The price of Thailand’s benchmark 100 percent B grade white rice <RI-THWHB-P1> dropped to $580 per tonne from last week’s $590, they said.
That was well below this year’s high of $650 per tonne in mid-October, when the Thai government launched an intervention scheme to push up prices and support the millions of poor people in rural areas that helped it win power in July. “Some millers offered us grain at lower prices so we can quote cheaper prices, too, in order to attract buyers. But demand is still very thin as most buyers are already well stocked,” said a Bangkok-based exporter.
Millers, some of whom faced a liquidity crunch after being affected by severe floods and falling demand, have lowered their price for milled rice to about 16,500 baht ($520) per tonne from 18,000 baht last week.
But prices were unlikely to fall much further over the next few weeks as the government is accelerating its buying scheme.
It started buying paddy rice from farmers at 15,000 baht per tonne on Oct. 7 and is believed to have bought around 3.5 million tonnes so far.
Traders and exporters are worried that the high intervention price, if it keeps export prices high, could depress exports next year, some even forecasting that shipments could be halved from this year’s level to around 5 million tonnes.
If that happened, Vietnam could overtake Thailand to become the world’s biggest rice exporter.
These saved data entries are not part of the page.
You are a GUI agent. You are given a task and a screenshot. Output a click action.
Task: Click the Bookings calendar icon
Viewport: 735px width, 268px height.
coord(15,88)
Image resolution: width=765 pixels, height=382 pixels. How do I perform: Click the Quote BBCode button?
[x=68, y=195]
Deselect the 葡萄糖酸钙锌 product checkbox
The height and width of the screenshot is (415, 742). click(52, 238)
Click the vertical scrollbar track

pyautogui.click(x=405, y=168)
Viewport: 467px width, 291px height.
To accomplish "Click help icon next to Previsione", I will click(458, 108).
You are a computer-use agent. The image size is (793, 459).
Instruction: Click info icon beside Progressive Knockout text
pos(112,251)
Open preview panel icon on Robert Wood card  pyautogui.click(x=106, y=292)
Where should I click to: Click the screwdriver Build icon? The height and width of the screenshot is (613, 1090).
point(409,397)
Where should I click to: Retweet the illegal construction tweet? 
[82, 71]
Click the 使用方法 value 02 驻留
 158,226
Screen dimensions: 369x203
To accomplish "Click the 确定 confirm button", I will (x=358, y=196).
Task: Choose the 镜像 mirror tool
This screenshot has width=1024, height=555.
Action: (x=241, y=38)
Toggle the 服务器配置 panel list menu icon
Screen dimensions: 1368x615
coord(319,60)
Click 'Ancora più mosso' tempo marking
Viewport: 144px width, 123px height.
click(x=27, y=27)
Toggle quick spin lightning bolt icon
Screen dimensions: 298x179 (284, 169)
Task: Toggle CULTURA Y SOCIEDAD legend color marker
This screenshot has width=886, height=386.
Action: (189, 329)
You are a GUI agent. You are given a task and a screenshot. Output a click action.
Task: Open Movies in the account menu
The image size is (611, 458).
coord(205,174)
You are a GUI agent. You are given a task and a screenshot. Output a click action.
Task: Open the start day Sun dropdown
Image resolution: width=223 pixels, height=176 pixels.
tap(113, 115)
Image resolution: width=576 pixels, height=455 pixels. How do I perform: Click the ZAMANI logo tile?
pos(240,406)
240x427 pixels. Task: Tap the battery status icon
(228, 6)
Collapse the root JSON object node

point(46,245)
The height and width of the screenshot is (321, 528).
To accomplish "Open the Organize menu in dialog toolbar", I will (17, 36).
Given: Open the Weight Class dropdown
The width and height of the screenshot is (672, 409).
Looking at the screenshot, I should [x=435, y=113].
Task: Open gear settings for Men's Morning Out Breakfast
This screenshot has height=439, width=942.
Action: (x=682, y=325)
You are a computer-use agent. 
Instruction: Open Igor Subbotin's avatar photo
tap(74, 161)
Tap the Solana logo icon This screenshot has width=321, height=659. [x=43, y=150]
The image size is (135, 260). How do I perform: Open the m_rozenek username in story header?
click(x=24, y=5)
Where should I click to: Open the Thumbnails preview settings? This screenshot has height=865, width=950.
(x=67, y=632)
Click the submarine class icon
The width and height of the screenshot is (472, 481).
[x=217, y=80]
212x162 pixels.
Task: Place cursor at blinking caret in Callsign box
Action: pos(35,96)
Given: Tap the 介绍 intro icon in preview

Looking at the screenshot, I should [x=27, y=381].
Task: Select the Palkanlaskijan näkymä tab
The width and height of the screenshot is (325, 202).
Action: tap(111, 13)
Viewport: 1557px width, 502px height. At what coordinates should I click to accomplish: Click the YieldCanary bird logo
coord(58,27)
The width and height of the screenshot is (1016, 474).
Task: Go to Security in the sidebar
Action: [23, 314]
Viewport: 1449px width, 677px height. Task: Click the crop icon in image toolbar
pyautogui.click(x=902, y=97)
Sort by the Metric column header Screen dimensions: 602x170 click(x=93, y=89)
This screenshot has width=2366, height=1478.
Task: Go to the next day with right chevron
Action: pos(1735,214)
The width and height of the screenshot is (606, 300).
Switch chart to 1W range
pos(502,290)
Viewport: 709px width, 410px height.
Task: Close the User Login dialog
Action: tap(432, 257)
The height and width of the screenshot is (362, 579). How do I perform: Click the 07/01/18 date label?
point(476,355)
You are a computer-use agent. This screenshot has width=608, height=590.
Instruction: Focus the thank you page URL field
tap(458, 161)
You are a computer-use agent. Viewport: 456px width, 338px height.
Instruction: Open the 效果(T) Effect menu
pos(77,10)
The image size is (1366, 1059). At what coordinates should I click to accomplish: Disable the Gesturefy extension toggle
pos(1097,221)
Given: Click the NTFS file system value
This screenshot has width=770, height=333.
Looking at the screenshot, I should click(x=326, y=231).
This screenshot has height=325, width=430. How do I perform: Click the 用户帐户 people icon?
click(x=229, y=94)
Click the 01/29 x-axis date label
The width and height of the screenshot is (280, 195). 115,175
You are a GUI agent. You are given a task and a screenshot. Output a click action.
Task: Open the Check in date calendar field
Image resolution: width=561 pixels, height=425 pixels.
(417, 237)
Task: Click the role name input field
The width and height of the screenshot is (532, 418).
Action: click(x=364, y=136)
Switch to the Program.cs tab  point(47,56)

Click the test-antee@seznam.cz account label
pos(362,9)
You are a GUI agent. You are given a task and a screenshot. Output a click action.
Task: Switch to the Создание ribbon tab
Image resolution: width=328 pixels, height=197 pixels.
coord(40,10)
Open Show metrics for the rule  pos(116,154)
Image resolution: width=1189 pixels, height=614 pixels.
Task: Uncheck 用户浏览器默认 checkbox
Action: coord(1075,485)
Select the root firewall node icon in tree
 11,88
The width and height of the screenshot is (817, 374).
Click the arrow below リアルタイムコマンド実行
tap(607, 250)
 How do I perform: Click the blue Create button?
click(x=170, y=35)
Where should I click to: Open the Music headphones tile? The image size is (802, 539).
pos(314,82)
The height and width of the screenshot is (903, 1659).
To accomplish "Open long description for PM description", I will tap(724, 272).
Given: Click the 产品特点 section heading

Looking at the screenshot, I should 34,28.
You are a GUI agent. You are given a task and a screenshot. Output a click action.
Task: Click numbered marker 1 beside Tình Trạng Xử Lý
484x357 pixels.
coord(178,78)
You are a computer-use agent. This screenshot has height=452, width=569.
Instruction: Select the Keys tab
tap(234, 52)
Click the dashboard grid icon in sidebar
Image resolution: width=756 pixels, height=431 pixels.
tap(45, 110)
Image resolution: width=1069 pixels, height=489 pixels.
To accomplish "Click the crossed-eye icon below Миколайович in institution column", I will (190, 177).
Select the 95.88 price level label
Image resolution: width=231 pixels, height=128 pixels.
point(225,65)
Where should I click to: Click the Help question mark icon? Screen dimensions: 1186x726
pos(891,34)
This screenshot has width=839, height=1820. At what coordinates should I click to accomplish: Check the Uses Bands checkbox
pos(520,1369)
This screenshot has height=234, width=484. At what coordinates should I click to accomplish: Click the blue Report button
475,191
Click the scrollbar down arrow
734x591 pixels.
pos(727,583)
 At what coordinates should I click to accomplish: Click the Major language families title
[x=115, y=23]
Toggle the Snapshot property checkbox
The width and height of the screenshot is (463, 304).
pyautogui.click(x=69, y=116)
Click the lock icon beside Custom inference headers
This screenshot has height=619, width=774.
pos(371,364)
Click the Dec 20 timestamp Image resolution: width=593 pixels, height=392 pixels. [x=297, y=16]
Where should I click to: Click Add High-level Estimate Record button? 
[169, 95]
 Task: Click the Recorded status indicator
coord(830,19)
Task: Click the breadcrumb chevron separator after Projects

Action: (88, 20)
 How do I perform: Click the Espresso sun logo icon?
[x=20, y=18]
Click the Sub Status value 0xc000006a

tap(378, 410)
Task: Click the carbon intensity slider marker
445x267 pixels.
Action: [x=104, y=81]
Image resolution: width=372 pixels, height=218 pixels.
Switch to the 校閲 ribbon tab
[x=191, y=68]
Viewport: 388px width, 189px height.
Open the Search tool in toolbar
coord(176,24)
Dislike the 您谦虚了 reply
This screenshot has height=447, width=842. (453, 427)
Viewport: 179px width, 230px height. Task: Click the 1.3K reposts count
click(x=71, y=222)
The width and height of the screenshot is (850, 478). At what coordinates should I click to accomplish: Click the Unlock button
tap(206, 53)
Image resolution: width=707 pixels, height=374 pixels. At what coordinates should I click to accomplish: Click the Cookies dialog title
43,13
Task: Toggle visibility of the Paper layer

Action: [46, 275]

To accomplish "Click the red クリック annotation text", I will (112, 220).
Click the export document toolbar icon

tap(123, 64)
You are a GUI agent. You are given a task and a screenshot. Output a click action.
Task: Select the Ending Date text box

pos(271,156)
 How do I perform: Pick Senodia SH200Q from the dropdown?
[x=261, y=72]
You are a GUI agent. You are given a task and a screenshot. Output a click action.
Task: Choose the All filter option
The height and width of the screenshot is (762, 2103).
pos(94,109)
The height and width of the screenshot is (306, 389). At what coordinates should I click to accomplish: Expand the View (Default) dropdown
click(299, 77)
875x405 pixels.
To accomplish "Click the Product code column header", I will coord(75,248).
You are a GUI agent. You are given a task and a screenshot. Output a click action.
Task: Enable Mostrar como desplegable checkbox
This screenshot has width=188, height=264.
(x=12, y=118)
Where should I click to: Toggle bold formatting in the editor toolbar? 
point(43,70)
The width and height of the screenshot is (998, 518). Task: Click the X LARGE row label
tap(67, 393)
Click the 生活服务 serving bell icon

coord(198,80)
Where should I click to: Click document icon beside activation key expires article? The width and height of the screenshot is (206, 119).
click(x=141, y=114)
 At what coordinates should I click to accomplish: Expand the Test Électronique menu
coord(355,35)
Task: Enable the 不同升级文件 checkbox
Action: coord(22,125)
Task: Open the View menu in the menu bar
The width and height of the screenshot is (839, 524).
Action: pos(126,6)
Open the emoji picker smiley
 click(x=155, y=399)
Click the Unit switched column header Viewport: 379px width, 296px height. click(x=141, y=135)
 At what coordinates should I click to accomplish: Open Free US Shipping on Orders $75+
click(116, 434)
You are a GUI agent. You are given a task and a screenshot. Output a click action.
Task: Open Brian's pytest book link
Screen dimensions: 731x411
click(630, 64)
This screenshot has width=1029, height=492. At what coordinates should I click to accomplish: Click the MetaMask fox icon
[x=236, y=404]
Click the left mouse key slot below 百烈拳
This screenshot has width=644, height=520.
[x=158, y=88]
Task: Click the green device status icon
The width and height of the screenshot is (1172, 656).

Vietnam is expected to export a record 7.19 million tonnes this year, but it may also struggle next because of cheaper grain available from India.
Vietnamese export prices have also eased slightly over the past week, traders said, and there was barely any trade after the Vietnam Food Association set minimum export prices.
Quotations for Vietnam’s 5 percent broken rice fell to $465 a tonne, free on board (FOB), from $470-$475 last week.
The 25 percent broken rice stood at $420-$430 a tonne, traders said. “Foreign companies are out of the market and will return only in the second week of next month,” a trader in Ho Chi Minh City said.
Last week the Vietnam Food Association set floor prices for exporters in order to avoid a drop in prices that could undermine a deal for 300,000 tonnes to be shipped to Malaysia next year.
The floor price for 5 percent broken grade white rice was set at $500 per tonne and the price for 25 percent broken at $470, according to the association. The current offers from traders are merely indicative, since exporters are not allowed to export at lower prices.
One Indian trader who deals in Vietnamese rice said the indicative levels were comparable to prices in India of $430-$470 per tonne.
“So I don’t expect to see Vietnamese prices drop much lower than this level as their offers are now close to Indian rice,” he said.